Restarting my life. Literally.
This may be the hardest post I have ever written.
The post, to those who know me well, may explain much, but it is really for myself. I’ve deliberately left details out ,as they will come in the future, when the two conditions of the subject matter not hurting so much and me having permission to talk about it are fulfilled.
It may be short but for me contains so much emotion, sadness, pain, love, hopefulness and the bright promise of a new beginning.
In a few hours I leave Denmark.
I fly to Ireland to start again. To become a better and stronger person and to follow my heart.
I leave behind almost every thing. Some precious, some mundane, but all of them part of my life. All of which have shaped me and I’ve been so grateful for each and every one of them.
I leave behind my wife, my adoptive Danish family, my friends, my home, my life.
Thank you for all the kindness, love and support you’ve shown me. For sticking with me when times were bad.
This may not be the most fathomable of choices but please understand that this is not a decision arrived at lightly or rashly.
It is something I need to do. To grow, to be better and in order to be true to myself.
Not making to make this move would cause more hurt to those I care about than the path I have chosen.
I need to do this or I am not the Paul O’Flaherty that any of you know and I fear that if I remain here, without doing this, I will cease to be the same man.
It’s time for a new start. A new chance at life. A new hope.

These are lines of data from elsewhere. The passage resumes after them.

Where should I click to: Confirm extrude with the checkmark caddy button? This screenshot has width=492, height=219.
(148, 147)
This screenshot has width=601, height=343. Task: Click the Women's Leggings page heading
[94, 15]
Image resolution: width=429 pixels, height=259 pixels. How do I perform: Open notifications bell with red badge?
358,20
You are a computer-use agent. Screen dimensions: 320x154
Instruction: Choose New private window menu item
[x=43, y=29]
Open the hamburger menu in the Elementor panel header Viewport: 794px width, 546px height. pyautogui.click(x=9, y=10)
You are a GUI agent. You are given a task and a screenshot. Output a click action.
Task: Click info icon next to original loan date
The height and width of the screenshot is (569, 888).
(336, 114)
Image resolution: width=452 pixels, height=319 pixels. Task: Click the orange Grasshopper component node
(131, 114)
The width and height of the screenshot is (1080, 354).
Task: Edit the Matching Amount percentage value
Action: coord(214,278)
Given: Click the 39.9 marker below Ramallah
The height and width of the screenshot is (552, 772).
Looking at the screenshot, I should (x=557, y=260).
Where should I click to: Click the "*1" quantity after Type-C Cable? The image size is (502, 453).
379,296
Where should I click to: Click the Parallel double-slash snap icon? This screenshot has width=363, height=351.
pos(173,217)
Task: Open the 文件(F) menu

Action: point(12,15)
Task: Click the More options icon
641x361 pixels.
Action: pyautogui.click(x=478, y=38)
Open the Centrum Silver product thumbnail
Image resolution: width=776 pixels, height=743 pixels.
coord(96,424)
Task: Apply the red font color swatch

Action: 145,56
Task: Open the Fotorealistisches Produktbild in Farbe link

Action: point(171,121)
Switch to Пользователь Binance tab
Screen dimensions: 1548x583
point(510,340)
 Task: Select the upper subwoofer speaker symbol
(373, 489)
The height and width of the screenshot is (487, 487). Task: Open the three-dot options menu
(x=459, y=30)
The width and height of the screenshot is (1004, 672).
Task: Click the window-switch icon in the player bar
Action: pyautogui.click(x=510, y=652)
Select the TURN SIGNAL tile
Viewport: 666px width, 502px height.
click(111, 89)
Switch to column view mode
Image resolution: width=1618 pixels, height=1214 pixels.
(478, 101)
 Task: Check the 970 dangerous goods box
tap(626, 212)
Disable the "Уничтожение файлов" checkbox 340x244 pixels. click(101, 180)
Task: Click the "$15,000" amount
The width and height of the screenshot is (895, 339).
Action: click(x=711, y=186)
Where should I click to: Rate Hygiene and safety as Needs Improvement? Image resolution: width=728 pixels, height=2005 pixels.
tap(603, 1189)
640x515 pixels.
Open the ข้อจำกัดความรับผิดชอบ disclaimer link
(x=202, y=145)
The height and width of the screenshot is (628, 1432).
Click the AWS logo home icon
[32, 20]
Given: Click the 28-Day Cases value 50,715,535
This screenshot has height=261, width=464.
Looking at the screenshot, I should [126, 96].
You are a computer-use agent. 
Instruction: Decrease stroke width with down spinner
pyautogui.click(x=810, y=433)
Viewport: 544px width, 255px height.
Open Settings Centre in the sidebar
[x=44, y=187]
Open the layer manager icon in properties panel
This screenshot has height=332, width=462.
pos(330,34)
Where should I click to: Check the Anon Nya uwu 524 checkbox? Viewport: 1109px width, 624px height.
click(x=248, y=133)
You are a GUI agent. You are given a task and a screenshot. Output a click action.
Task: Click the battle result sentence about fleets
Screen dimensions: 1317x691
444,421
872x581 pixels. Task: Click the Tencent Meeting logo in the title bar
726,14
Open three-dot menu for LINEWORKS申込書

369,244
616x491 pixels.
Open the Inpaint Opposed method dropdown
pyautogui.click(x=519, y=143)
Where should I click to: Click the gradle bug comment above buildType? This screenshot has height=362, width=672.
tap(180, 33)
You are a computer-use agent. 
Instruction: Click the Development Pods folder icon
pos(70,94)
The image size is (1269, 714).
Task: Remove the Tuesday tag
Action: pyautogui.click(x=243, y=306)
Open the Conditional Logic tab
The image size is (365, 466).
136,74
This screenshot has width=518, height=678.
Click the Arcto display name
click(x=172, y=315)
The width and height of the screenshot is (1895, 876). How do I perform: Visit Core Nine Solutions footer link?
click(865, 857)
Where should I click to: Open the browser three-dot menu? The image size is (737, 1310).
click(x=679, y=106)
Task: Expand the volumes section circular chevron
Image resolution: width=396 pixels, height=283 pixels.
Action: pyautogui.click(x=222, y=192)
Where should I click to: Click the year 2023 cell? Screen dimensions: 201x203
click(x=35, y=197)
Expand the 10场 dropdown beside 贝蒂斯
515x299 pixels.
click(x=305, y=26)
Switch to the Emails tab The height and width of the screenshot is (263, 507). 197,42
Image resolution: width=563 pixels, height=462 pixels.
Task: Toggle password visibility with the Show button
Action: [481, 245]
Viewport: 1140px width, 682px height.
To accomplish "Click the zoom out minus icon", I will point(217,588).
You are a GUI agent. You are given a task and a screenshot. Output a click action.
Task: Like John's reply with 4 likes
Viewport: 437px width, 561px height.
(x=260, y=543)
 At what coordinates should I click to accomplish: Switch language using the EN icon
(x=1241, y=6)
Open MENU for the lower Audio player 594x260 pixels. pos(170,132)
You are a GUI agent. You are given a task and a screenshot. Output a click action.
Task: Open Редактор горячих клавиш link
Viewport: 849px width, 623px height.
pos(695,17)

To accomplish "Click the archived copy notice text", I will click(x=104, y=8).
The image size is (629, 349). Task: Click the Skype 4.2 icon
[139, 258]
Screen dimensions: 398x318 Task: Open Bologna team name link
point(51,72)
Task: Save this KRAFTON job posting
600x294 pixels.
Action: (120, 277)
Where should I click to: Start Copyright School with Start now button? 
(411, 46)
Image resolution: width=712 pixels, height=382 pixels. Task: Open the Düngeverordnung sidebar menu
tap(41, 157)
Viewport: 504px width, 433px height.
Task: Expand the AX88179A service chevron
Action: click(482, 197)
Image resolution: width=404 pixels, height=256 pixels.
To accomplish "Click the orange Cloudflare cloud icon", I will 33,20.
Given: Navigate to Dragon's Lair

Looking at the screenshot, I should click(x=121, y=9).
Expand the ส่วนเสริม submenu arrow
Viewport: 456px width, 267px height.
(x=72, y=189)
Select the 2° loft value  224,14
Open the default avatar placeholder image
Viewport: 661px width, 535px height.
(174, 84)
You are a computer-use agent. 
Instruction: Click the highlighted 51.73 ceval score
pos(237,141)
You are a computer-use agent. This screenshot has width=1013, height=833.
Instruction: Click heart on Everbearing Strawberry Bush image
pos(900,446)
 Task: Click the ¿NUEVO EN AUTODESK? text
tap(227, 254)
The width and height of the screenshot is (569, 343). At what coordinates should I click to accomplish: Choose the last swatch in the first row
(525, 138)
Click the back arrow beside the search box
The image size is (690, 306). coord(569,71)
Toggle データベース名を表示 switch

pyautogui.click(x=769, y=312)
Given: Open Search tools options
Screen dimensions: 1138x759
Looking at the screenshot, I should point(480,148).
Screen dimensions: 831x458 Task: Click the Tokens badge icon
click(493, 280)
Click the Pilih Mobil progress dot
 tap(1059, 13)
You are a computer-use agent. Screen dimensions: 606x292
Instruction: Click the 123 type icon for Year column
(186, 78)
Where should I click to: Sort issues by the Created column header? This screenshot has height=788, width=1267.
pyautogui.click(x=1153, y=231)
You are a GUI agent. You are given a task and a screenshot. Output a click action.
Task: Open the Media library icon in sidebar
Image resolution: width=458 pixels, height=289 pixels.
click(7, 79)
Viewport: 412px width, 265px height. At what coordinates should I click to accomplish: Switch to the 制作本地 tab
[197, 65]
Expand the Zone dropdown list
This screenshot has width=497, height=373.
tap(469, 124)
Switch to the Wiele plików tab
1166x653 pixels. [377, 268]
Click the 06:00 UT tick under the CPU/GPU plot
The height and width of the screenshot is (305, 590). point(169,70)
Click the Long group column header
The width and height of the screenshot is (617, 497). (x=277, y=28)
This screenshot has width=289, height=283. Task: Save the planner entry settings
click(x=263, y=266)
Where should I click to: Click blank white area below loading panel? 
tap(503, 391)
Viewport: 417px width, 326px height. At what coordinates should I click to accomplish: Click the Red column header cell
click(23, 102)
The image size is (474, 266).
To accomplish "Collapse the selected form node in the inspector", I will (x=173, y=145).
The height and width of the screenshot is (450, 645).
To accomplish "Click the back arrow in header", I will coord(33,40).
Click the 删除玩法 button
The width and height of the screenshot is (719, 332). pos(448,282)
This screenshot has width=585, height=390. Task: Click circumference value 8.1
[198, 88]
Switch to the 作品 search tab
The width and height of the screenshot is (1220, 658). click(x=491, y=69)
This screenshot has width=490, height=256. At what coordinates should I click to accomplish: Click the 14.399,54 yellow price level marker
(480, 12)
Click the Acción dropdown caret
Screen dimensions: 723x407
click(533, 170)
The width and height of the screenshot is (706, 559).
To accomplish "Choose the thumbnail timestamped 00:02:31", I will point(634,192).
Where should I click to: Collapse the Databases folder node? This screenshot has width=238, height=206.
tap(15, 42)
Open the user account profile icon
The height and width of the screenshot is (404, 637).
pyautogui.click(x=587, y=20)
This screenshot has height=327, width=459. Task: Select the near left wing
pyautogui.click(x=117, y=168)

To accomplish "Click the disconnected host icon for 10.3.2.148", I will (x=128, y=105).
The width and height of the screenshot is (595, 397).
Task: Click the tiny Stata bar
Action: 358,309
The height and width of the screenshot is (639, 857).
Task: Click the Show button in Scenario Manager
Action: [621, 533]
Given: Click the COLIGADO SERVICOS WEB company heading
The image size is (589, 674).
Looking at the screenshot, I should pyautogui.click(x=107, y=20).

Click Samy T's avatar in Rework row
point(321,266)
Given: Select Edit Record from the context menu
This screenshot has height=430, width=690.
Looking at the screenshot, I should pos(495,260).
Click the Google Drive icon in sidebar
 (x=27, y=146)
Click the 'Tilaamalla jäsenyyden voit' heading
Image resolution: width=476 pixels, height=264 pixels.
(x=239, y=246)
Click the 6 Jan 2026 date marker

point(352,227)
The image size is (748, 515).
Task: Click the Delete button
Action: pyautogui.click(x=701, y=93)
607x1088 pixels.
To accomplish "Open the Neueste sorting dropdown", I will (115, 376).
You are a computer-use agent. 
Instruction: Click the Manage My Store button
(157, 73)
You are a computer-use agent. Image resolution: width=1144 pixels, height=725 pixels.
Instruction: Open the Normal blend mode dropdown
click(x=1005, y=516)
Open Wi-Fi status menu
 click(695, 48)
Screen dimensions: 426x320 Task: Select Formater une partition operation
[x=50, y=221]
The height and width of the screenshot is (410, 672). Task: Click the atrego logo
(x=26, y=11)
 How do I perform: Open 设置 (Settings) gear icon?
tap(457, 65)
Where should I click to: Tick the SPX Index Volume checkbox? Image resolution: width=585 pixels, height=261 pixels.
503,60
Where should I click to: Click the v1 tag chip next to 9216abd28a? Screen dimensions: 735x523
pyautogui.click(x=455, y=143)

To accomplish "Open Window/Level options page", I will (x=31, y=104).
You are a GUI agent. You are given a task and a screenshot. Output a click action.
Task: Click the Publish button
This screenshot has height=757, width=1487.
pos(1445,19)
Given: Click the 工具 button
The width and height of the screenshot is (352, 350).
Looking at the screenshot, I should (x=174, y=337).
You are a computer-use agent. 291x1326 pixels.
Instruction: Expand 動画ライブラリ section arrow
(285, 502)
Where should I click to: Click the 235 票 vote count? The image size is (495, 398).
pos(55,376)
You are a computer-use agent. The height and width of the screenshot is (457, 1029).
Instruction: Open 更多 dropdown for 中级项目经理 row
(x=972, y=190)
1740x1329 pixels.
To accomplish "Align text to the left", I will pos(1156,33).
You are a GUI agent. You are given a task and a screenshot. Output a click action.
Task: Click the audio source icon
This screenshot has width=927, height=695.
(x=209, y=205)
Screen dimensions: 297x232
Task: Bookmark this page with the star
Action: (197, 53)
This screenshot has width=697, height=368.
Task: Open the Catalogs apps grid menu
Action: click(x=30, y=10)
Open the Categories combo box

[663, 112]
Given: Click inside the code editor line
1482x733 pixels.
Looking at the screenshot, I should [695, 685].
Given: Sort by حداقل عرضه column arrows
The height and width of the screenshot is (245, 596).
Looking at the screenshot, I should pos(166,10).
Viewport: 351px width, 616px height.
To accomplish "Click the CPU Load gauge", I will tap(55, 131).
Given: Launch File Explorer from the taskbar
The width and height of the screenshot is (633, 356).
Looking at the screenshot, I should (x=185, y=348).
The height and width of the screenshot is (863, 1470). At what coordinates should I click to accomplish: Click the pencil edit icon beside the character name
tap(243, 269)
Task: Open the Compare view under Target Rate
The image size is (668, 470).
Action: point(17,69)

It’s time for me to reboot.
Wish me luck.


damn man on one level I am really sorry to hear this and on another I wish you the best.
I’ll keep you in my thoughts and prayers! Best of luck! : ]
Will be thinking of you, it takes a brave man to face up to his life, all will be fine but you already know that x
Sometimes a little reboot does a body good. Besides, It’s better to take the step then wonder what would have happened if you did!!
I echo the above man. But you already know that. I wish you all the best, both you and *fat-assed bitch*.
It take a strong man to make the decisions you have made…a very strong man. Having made the same decisions years ago I know the sorry these changes cause.
So, here’s to your health my friend, because you will need it, and for the luck that tomorrow will only bring, because you will need it also.
…if someone famous said that, I will say it is a quote, if not, then it is my feelings exactly.
Chin up and best of luck.
Paul,
Good Luck to you in your endeavors, Good, Bad, and not so ugly!
Oddly,
Cameron
Paul,
I would like to wish you luck with your move to Ireland. Believe me I understand how difficult this may be. This past year has been one of the most difficult of my life. I have had my ups and my downs. Have meet many wonderful people along this crazy and fantastic journey. One of them happens to be you. Keep your chin up and reach for the stars my friend. Keep it real. You need help! Shoot me an email!
Respectfully,
Leonard Libitz
TheLeetGeeks dot com – wirelesspacket, 4four1ones, Bluefox, Datalore, and Dano
@Everybody.. thank you all for your kind words and support. I’m here in Ireland now, for the time being and a looking forward to seeing where life takes me.
I will post with an update soon. Once I get settled in
Really sorry to hear that Paul. Give me a call sometime this week, I’m working every day until next Saturday, but my evenings are free.
Call any time, also if I can help from my location.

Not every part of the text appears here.